Question

\- The graph of $$x=y^{2}$$ is a parabola, but the equation does not define a function. Explain.

Answer

**step1** Understanding what a function means

In mathematics, when we talk about a "function", it means that for every single input number you choose, there is only one specific output number that can come out. Think of it like a special machine: you put one specific item in, and you always get only one specific item out.

**step2** Analyzing the equation $$x=y^{2}$$

The equation given is $$x=y^{2}$$. This equation tells us that the value of $$x$$ is found by multiplying the value of $$y$$ by itself (squaring $$y$$).

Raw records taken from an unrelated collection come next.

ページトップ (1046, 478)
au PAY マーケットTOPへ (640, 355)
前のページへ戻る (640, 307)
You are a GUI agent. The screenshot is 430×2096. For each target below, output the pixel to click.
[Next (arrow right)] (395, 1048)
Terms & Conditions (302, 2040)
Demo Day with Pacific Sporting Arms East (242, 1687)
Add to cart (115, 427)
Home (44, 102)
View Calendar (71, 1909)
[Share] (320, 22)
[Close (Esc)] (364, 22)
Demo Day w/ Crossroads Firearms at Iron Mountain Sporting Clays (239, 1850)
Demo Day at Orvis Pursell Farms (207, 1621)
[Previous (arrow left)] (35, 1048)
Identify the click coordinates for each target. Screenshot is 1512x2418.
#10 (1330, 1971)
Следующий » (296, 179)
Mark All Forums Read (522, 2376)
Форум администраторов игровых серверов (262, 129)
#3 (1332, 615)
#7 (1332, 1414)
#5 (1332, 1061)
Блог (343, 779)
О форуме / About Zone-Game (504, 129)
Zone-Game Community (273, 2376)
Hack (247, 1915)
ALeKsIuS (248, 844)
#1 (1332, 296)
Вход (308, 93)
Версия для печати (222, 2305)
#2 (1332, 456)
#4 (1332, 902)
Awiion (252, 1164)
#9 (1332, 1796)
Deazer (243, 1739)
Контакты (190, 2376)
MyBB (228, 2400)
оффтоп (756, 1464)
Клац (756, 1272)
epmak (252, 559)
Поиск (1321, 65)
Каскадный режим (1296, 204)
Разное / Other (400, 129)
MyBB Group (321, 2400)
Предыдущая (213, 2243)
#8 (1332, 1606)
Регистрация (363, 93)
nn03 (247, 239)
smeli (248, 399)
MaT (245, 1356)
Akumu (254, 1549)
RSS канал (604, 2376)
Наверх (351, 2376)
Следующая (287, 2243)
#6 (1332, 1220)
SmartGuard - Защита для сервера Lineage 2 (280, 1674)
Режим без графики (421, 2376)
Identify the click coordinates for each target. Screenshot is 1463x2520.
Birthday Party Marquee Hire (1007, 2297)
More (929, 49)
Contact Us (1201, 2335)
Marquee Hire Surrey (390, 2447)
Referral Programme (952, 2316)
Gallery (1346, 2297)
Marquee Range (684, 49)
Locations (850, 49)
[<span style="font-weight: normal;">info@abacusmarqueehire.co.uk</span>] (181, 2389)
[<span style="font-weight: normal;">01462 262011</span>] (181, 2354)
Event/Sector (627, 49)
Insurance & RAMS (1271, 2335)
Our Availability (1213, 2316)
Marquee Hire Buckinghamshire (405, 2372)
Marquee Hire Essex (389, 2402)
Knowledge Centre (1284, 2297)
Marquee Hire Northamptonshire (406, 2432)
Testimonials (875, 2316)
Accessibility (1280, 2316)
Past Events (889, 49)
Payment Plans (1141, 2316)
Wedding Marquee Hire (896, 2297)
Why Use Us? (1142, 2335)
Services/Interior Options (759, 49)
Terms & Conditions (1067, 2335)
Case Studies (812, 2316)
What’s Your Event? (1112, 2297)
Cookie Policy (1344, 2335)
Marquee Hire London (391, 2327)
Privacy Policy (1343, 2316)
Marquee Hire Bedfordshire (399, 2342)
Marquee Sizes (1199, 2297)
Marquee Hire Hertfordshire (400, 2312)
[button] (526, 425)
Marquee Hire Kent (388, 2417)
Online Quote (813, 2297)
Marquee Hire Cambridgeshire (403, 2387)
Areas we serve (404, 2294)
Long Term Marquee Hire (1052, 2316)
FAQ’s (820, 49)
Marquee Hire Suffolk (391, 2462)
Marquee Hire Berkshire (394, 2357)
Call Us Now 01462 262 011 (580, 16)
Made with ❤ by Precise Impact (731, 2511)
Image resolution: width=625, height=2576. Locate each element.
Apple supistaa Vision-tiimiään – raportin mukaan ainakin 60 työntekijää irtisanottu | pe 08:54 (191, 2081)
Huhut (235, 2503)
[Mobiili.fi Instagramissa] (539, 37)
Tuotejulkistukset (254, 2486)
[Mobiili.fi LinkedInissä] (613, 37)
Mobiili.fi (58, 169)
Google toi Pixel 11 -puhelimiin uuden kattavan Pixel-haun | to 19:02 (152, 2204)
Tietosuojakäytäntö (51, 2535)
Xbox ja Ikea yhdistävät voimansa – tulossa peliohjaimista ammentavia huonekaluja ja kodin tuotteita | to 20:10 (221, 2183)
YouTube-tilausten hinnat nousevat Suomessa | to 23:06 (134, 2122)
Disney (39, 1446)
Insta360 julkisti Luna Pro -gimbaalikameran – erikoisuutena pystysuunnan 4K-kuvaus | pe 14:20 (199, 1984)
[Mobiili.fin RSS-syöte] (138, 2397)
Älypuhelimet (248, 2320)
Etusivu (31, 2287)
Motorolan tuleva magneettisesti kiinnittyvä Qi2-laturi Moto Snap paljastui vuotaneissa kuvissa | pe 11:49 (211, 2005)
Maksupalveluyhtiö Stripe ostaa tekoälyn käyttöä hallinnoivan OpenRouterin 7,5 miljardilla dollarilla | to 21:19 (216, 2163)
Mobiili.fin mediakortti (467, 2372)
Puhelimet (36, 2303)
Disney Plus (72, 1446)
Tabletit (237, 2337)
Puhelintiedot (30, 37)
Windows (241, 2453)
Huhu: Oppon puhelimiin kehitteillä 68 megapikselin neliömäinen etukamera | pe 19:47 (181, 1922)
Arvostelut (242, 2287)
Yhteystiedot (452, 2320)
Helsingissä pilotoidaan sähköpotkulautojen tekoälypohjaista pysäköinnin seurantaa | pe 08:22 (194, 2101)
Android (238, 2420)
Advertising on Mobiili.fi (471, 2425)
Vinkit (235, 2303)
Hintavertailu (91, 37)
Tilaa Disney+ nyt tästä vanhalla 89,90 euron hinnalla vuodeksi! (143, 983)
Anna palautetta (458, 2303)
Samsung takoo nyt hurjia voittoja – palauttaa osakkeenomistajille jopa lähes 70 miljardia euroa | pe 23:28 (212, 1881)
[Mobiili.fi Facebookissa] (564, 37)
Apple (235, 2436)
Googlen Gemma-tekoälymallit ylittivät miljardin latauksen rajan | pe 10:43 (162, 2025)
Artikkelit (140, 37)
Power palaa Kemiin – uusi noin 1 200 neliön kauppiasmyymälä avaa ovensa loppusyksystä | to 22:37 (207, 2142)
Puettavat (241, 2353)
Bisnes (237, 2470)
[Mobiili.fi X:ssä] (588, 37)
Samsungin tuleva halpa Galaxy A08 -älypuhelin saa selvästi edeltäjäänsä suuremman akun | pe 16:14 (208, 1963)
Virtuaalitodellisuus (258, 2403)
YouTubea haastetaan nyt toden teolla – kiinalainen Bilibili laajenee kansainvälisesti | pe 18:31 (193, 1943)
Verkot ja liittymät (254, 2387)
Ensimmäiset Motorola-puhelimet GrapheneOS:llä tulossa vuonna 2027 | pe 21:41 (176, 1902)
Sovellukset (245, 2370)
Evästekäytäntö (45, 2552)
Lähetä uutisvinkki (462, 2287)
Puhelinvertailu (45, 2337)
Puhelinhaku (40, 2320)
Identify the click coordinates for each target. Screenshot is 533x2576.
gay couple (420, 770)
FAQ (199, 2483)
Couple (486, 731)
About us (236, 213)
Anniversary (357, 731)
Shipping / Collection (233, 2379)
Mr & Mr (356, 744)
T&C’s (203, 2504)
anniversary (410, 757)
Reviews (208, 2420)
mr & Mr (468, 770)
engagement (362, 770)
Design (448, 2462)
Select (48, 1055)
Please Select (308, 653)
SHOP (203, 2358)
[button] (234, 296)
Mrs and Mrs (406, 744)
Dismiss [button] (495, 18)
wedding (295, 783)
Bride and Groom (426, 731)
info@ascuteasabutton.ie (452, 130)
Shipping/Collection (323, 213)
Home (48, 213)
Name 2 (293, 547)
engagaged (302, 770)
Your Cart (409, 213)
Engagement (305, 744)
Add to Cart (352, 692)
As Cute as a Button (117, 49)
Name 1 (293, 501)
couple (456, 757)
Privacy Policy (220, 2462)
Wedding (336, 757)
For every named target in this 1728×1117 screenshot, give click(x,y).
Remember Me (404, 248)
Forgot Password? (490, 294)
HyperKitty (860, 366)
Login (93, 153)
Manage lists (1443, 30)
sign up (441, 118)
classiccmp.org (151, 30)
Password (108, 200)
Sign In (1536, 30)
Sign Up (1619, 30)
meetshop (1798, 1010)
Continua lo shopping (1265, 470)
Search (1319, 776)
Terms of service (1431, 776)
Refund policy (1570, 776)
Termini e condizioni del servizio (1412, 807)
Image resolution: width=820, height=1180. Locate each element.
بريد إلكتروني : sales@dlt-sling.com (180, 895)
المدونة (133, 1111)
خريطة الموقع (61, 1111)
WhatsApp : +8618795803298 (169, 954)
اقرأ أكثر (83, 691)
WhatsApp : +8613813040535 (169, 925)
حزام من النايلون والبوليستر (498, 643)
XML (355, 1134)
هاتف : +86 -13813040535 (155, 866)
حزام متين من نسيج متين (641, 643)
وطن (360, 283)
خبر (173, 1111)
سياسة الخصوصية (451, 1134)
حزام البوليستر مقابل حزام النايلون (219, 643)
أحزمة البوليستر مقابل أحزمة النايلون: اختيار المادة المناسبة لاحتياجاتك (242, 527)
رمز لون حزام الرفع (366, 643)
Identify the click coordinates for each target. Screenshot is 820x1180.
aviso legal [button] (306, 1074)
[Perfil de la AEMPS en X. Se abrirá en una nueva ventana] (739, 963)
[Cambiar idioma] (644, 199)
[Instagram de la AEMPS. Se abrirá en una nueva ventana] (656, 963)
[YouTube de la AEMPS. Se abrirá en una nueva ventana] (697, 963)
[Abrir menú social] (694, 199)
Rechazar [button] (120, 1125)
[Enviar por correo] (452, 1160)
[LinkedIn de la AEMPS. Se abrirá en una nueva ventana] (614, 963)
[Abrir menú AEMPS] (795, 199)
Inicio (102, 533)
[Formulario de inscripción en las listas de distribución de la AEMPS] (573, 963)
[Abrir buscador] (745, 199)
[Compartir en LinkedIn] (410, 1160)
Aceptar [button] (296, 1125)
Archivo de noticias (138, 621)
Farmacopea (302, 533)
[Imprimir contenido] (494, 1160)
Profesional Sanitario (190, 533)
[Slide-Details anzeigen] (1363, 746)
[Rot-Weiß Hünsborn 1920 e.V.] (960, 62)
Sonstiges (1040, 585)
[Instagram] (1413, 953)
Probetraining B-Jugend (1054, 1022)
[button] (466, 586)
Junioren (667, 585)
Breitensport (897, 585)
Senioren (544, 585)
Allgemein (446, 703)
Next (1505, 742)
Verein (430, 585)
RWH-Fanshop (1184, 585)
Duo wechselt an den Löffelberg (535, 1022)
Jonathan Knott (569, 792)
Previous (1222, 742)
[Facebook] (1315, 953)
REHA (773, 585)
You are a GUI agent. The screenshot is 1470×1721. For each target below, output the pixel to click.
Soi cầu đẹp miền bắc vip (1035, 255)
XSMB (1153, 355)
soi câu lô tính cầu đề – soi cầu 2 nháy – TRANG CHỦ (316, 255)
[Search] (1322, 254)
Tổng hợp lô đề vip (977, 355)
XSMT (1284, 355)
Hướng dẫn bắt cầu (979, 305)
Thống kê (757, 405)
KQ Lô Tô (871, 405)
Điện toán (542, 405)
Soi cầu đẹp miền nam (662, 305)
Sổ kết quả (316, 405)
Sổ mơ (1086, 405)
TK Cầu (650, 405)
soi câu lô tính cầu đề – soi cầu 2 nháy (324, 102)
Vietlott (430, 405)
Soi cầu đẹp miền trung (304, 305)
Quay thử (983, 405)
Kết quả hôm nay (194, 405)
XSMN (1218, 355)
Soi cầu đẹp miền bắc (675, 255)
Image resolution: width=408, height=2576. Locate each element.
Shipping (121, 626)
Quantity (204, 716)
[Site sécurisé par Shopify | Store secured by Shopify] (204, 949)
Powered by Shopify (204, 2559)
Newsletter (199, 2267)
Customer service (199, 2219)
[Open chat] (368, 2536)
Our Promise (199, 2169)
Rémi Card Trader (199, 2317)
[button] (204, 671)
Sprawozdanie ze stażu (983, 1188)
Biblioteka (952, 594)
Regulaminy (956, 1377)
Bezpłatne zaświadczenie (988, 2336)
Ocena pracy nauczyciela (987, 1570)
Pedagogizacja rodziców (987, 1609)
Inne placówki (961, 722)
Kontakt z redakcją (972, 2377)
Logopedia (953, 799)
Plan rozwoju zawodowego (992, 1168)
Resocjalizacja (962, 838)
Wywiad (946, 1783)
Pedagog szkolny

**step3** Testing with example numbers

Let's try putting in some numbers for $$x$$ and see what $$y$$ values we get.
If we let $$x = 4$$, the equation becomes $$4 = y^{2}$$.
Now we need to find what number, when multiplied by itself, gives us 4.
We know that $$2 \times 2 = 4$$. So, $$y$$ can be 2.
We also know that $$(-2) \times (-2) = 4$$. So, $$y$$ can also be -2.
In this case, for one input value of $$x$$ (which is 4), we found two different output values for $$y$$ (which are 2 and -2).

**step4** Explaining why it does not define a function

Since we found that for a single $$x$$ value (like 4), there can be two different $$y$$ values (2 and -2), this violates our rule for what a function is. A function must have only one output for each input. Because $$x=y^{2}$$ can give more than one $$y$$ output for a single $$x$$ input, it does not define a function, even though its graph forms a parabola shape.